Although petitioner's experience with turning around troubled
companies is not so extensive and continuous as to establish that
he was engaged in a trade or business, he does have some history
of rehabilitating financially troubled businesses beginning in
1960.
Accordingly, we find that there is a reasonable basis for
petitioner to have claimed that he acquired his interests in the
BEI subsidiaries as inventory and not merely as investments.

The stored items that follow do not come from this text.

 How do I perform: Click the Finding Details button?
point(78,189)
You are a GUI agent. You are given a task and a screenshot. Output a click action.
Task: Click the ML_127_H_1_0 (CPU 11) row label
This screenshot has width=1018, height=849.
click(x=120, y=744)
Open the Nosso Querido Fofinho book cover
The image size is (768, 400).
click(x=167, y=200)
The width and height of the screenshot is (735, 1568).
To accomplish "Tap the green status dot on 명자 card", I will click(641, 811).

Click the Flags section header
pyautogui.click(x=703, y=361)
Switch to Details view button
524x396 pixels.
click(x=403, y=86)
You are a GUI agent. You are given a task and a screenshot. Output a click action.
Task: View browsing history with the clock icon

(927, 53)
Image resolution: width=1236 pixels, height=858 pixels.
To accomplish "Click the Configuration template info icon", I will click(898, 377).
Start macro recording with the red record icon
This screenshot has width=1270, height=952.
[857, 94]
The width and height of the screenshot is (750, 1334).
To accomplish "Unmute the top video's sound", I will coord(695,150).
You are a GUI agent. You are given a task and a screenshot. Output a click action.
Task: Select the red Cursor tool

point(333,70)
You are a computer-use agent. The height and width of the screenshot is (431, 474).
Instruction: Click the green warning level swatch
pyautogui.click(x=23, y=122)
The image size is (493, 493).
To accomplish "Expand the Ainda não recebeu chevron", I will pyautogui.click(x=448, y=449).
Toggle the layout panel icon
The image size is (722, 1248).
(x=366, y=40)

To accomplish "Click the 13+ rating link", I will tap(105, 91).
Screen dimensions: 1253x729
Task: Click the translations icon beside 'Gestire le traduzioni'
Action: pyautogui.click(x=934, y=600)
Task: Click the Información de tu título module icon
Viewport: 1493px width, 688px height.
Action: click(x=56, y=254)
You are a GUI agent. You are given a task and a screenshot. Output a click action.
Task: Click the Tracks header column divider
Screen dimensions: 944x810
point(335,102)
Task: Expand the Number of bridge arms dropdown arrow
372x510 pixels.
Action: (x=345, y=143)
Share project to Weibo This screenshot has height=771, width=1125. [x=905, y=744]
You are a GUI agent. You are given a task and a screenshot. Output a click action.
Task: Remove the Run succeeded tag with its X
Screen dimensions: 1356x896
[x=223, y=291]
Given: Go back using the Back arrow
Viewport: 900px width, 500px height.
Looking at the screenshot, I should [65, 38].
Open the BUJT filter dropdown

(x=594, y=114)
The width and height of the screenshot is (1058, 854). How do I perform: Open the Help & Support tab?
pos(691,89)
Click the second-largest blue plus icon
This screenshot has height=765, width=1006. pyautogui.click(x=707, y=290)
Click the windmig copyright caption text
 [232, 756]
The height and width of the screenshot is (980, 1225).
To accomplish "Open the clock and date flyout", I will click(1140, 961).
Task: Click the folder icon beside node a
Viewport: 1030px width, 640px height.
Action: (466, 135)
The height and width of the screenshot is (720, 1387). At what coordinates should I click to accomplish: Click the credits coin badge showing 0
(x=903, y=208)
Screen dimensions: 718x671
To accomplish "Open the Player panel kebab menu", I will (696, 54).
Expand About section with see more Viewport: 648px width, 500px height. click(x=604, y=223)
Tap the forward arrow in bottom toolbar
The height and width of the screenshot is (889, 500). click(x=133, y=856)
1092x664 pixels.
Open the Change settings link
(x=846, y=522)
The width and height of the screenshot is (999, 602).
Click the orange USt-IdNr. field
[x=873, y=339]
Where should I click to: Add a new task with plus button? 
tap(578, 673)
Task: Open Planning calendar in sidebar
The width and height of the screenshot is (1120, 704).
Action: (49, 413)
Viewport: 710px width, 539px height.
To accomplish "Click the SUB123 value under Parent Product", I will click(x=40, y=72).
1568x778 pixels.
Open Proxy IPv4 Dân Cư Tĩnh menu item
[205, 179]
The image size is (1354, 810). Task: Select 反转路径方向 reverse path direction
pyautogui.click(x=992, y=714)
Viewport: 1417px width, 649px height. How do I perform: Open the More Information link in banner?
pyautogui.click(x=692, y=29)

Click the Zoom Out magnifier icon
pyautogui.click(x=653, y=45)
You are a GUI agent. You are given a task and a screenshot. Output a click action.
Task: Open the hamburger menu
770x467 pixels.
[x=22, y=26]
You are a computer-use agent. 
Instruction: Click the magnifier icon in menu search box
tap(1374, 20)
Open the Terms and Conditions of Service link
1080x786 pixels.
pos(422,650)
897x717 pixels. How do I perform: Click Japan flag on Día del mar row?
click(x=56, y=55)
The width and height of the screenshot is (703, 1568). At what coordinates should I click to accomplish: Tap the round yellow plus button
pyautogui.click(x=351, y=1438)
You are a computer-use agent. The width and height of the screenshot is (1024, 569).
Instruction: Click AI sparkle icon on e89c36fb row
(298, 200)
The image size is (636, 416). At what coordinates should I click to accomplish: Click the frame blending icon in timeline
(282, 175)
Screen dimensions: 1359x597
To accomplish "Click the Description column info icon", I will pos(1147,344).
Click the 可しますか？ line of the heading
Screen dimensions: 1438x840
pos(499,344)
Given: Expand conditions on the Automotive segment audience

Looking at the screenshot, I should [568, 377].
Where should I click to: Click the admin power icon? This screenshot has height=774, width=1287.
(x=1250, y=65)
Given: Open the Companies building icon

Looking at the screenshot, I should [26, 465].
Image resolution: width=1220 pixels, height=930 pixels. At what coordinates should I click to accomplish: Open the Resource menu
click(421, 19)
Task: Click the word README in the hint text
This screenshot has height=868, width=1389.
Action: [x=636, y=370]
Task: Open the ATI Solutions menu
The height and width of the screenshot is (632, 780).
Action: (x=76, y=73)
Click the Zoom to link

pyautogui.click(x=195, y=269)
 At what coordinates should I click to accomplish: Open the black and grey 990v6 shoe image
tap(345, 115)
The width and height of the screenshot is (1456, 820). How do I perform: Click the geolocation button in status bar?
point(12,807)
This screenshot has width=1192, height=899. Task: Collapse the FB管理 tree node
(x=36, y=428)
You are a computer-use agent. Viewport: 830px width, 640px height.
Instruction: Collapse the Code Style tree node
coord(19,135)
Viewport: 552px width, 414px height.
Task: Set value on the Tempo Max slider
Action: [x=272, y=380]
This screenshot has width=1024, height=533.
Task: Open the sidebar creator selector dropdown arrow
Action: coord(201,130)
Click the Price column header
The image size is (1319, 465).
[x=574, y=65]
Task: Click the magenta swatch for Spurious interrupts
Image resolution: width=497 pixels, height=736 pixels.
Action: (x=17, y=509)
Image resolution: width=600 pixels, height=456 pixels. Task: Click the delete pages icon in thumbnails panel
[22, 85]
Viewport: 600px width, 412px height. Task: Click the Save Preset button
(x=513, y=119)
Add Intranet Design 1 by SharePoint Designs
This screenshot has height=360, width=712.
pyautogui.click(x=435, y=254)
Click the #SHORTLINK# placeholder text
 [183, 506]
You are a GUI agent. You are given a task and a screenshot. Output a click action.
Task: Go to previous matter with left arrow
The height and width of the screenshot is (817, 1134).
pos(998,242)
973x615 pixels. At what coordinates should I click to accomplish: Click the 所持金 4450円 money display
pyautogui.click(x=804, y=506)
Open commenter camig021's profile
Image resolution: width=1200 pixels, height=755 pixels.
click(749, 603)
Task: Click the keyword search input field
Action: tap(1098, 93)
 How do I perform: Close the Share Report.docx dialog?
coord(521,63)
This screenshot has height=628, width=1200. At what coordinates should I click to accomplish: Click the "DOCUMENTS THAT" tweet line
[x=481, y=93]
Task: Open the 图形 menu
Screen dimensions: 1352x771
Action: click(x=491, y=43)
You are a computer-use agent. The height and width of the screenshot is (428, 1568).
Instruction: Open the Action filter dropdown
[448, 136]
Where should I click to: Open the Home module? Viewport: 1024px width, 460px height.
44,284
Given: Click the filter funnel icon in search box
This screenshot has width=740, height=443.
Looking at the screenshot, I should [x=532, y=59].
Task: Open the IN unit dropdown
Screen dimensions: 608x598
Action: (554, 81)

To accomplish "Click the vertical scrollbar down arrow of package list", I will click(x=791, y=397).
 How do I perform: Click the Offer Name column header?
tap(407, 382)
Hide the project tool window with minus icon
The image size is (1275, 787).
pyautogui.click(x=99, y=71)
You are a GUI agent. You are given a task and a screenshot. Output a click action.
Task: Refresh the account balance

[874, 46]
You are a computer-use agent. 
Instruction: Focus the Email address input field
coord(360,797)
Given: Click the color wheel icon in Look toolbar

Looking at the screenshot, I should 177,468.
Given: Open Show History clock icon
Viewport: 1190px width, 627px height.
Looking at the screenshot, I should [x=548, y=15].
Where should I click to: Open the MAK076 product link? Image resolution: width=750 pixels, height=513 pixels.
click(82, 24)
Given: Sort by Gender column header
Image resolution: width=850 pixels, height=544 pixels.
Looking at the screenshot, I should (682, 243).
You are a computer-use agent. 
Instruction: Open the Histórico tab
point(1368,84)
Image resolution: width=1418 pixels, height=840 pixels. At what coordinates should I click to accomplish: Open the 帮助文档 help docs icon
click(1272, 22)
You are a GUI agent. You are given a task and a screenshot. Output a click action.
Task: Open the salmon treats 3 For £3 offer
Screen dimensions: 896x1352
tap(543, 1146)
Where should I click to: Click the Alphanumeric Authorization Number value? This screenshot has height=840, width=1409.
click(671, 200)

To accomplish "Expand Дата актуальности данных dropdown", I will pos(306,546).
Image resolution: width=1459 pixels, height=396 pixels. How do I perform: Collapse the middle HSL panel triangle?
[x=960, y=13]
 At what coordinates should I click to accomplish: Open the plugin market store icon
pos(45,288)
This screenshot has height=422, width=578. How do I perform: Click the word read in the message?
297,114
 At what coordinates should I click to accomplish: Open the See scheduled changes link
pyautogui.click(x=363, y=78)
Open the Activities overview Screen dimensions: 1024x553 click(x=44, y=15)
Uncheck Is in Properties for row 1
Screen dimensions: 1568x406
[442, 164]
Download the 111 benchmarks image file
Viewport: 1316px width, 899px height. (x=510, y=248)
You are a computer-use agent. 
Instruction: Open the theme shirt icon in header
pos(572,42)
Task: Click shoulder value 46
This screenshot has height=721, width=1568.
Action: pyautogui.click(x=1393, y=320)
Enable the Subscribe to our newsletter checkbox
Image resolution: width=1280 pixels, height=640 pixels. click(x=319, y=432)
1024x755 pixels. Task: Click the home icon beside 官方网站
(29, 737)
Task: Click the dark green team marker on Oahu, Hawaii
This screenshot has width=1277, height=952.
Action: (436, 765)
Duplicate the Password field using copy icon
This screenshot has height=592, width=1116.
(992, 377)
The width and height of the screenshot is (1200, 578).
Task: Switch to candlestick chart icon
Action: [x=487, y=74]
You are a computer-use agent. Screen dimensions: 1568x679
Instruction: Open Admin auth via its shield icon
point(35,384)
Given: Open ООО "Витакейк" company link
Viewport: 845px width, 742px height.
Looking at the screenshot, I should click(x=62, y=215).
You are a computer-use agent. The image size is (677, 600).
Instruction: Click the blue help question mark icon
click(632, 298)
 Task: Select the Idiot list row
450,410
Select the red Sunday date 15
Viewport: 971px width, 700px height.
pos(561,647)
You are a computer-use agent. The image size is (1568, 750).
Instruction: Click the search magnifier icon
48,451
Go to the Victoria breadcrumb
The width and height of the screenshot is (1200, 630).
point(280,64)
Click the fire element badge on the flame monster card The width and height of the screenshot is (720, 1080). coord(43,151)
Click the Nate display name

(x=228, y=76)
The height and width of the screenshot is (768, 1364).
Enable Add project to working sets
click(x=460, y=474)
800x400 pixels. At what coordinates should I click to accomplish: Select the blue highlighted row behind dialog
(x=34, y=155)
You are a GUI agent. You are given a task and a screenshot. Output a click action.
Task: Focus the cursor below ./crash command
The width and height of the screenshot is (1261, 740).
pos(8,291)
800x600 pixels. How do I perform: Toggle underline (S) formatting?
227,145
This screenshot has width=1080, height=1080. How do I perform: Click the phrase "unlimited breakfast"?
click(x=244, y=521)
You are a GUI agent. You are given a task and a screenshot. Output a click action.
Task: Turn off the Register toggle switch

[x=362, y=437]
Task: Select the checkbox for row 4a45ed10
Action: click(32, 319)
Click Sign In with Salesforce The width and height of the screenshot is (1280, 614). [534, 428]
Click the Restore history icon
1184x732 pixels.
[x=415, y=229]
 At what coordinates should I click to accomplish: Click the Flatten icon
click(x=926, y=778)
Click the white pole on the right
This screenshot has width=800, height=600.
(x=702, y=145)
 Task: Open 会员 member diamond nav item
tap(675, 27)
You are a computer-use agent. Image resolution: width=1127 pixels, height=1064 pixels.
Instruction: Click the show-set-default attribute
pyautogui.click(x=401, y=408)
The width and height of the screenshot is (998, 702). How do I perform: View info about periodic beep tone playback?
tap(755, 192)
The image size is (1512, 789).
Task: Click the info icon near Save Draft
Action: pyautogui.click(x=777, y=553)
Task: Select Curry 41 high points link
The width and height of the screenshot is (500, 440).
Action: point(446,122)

Ms. Carvin argues that even if a trade or business of buying
and selling business enterprises did exist, the activity is that
of BEI and not petitioner individually. The bad debt deduction
was based on advances made to BEI, a corporation that petitioner
wholly owned, and TELCOR, a 90-percent subsidiary of BEI. In
general, a taxpayer cannot treat the business activity of a
wholly owned corporation as his own trade or business for
purposes of section 166. Vreeland v. Commissioner, 31 T.C. 78
(1958). A shareholder is not engaged in the trade or business in
which the corporation is engaged unless the shareholder engages
in such trade or business apart from affiliation with the
corporation. See Smith v Commissioner, T.C. Memo. 1994-640.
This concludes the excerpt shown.